Hessen: Kassenärztliche Vereinigung lehnt neue Kodierrichtlinien ab
Die ab Januar 2011 geltenden Kodierrichtlinien der Kassenärztlichen Bundesvereinigung (KBV) sollen in Hessen nicht eingeführt werden. Das hat die Vertreterversammlung (VV) der Kassenärztlichen Vereinigung Hessen (KVH) beschlossen. Erste Erfahrungen aus Bayern hätten eindeutig gezeigt, dass die neuen Kodierrichtlinien sowohl im haus- als auch im fachärztlichen Alltag nicht praktikabel seien und nur noch mehr Bürokratie verursachten.
"Wir ersticken bereits jetzt im Bürokratie-Chaos und verspüren keinerlei Bedürfnis nach weiteren Hausaufgaben", erklärten die VV-Mitglieder.

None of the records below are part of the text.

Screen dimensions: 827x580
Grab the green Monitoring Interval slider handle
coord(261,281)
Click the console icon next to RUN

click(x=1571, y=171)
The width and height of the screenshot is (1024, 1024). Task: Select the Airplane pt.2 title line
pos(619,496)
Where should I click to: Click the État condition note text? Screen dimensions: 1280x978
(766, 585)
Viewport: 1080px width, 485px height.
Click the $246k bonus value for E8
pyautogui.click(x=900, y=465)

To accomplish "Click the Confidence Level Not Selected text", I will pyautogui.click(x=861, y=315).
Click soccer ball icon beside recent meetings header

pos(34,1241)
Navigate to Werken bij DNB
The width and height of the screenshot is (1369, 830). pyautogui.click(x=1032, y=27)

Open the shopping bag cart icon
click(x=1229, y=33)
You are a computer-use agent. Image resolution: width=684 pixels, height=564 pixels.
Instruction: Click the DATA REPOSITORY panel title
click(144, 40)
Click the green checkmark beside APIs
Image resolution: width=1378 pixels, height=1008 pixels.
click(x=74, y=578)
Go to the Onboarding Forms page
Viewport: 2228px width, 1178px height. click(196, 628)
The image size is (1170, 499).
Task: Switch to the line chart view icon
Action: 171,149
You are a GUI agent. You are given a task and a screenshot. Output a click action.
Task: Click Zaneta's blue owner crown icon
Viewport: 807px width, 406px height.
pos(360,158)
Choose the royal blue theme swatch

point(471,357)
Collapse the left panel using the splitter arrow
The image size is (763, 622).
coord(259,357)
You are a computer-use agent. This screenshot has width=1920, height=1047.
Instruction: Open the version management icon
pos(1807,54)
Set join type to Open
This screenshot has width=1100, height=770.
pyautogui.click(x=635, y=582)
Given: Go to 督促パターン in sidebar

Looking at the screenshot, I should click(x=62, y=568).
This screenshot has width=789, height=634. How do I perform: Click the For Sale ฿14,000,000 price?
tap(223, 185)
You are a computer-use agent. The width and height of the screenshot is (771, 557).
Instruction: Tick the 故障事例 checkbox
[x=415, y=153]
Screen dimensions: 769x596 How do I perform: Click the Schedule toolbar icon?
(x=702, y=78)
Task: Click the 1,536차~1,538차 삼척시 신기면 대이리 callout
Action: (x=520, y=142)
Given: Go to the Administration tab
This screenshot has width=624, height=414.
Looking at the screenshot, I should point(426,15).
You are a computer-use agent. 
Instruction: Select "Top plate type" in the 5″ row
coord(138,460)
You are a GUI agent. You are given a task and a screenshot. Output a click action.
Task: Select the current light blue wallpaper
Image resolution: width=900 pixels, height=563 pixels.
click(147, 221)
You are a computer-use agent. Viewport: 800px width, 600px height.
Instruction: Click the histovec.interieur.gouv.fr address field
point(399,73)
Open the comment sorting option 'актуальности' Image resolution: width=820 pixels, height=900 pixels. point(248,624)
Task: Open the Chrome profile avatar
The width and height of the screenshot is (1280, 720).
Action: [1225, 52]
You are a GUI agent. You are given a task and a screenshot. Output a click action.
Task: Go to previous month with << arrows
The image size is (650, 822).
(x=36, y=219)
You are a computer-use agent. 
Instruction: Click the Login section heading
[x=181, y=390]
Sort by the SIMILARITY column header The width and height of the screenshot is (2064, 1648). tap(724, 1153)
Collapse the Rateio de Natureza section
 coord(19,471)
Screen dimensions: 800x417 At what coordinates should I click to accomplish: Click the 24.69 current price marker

Es müsse verhindert werden, dass die eigentliche ärztliche und psychotherapeutische Tätigkeit immer mehr in den Hintergrund trete. Außerdem wäre mit dem Mehraufwand, der durch die neue Diagnosekodierung in einer Praxis entsteht, das magere Honorarplus in Hessen sofort wieder dahin.
Die Vorgaben zur richtigen Diagnoseverschlüsselung (ambulante Kodierrichtlinien) sollen am 1. Januar 2011 bundesweit in Kraft treten. Aktuell werden sie in bayerischen Ärzte- und Psychotherapeuten-Praxen getestet.